Gift baskets and holiday packages that mix food with non-food items (candles, mugs, stuffed animals) create a tax question. The answer depends on the value ratio and whether the seller has records showing the cost of each item.14California Department of Tax and Fee Administration. Combination Packages and Gift-Wrapping
Sellers who assemble their own gift baskets and keep purchase records for each component get the best outcome for their customers, since only the non-food portion gets taxed. Buying pre-assembled packages from a supplier without cost breakdowns can mean tax on the whole thing.14California Department of Tax and Fee Administration. Combination Packages and Gift-Wrapping
Food bought with CalFresh benefits is exempt from sales tax, even if the item would normally be taxable. Sodas, ice, and food coloring — all taxable when purchased with cash — become exempt when paid for with CalFresh benefits.15California Department of Tax and Fee Administration. Tax Guide for Grocery Stores – Industry Topics When a purchase is split between CalFresh benefits and cash, the CalFresh portion is applied first to items that would otherwise be taxable.16California Department of Tax and Fee Administration. Sales and Use Tax Law – Section 6373
Meals and food sold to students by public or private schools, school districts, student organizations, and parent-teacher associations are exempt under R&TC Section 6363.17California Department of Tax and Fee Administration. Sales and Use Tax Annotations – 550.1180 An outside caterer who sells food directly to students at a school cafeteria under a contract with a student organization doesn’t automatically get this exemption, however, because the caterer — not the student organization — is making the sale to the students.

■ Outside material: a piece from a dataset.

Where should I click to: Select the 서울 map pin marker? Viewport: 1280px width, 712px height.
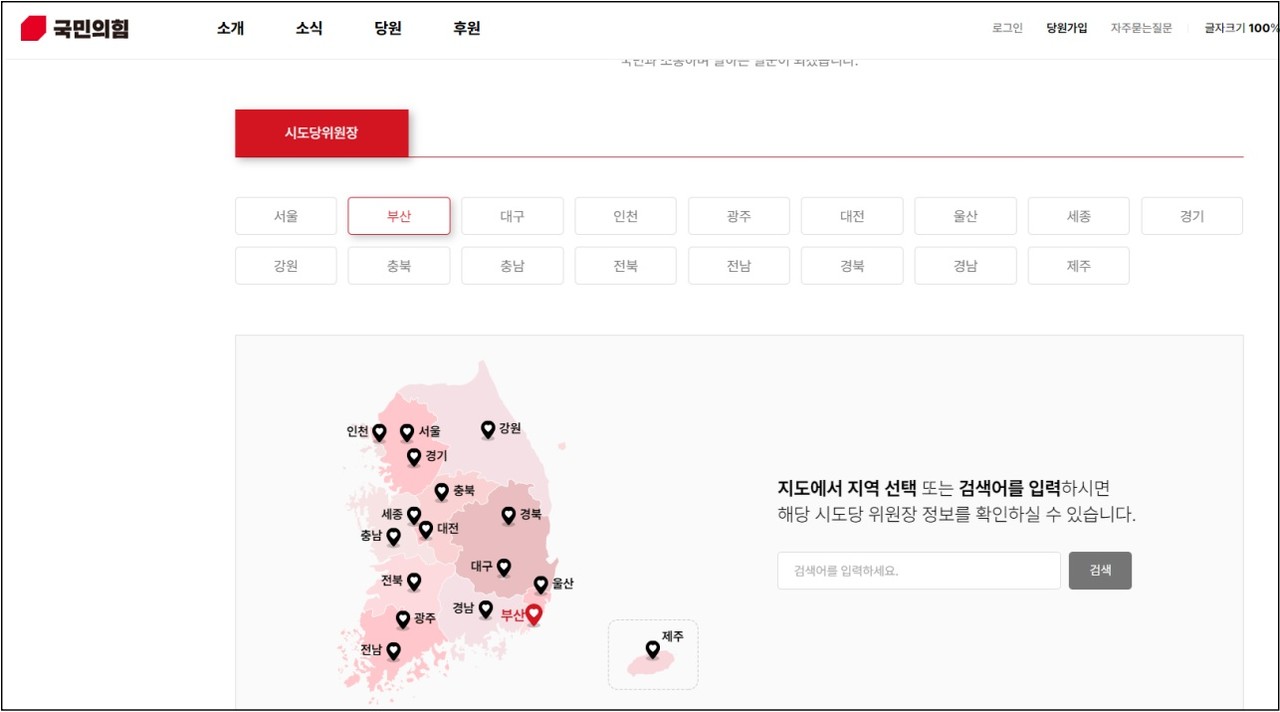[407, 430]
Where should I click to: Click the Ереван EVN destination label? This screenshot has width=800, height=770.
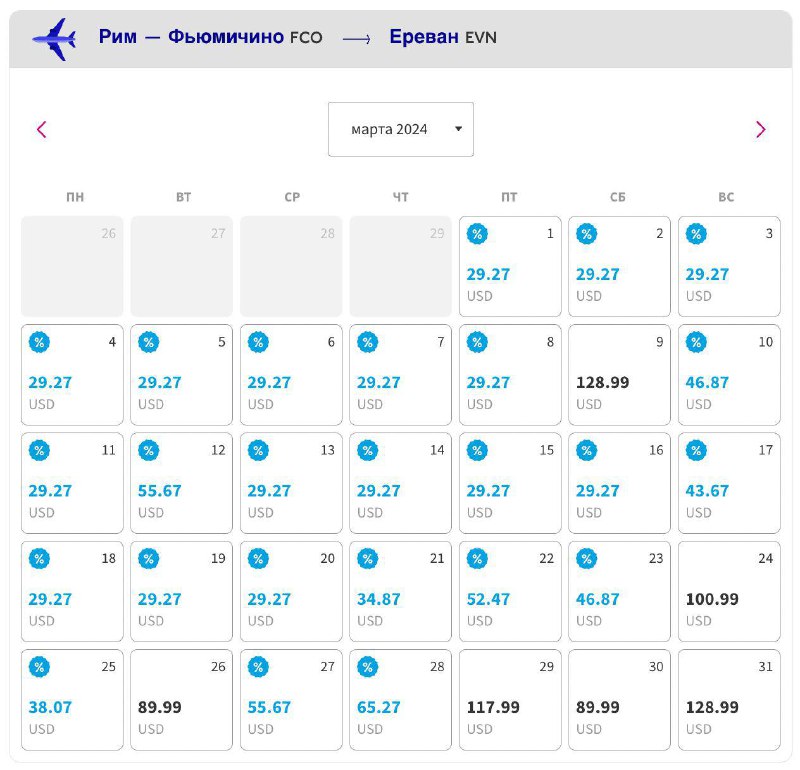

Nonprofits do not get a blanket sales tax exemption in California. A nonprofit selling food follows the same rules as any other retailer: grocery-type items sold cold for off-premises consumption are exempt, while hot prepared food and meals are taxable.18California Department of Tax and Fee Administration. Publication 18 – Sales Tax on Food Products
Restaurants that give away food to employees or guests at no charge generally owe no sales tax on those items. Complimentary carbonated or alcoholic beverages are the exception — the restaurant owes use tax on the cost of those drinks, even though no sale occurred.19California Department of Tax and Fee Administration. Publication 281-G Tax Help for the Restaurant Industry
The statewide base rate is 7.25%, which applies everywhere in California.1California Department of Tax and Fee Administration. California City and County Sales and Use Tax Rate Information Most cities and counties add local district taxes on top of that base, with individual district rates ranging from 0.10% to 2.00%. Some areas have multiple overlapping district taxes. In practice, combined rates across the state range from 7.25% in areas with no district tax to over 10% in certain cities. You can look up the exact rate for any California address on the CDTFA’s website.
These rates apply to all taxable food purchases — restaurant meals, hot prepared food, carbonated beverages, and any other food item that doesn’t qualify for the exemption. Exempt food products are exempt from both the state base tax and all local district taxes.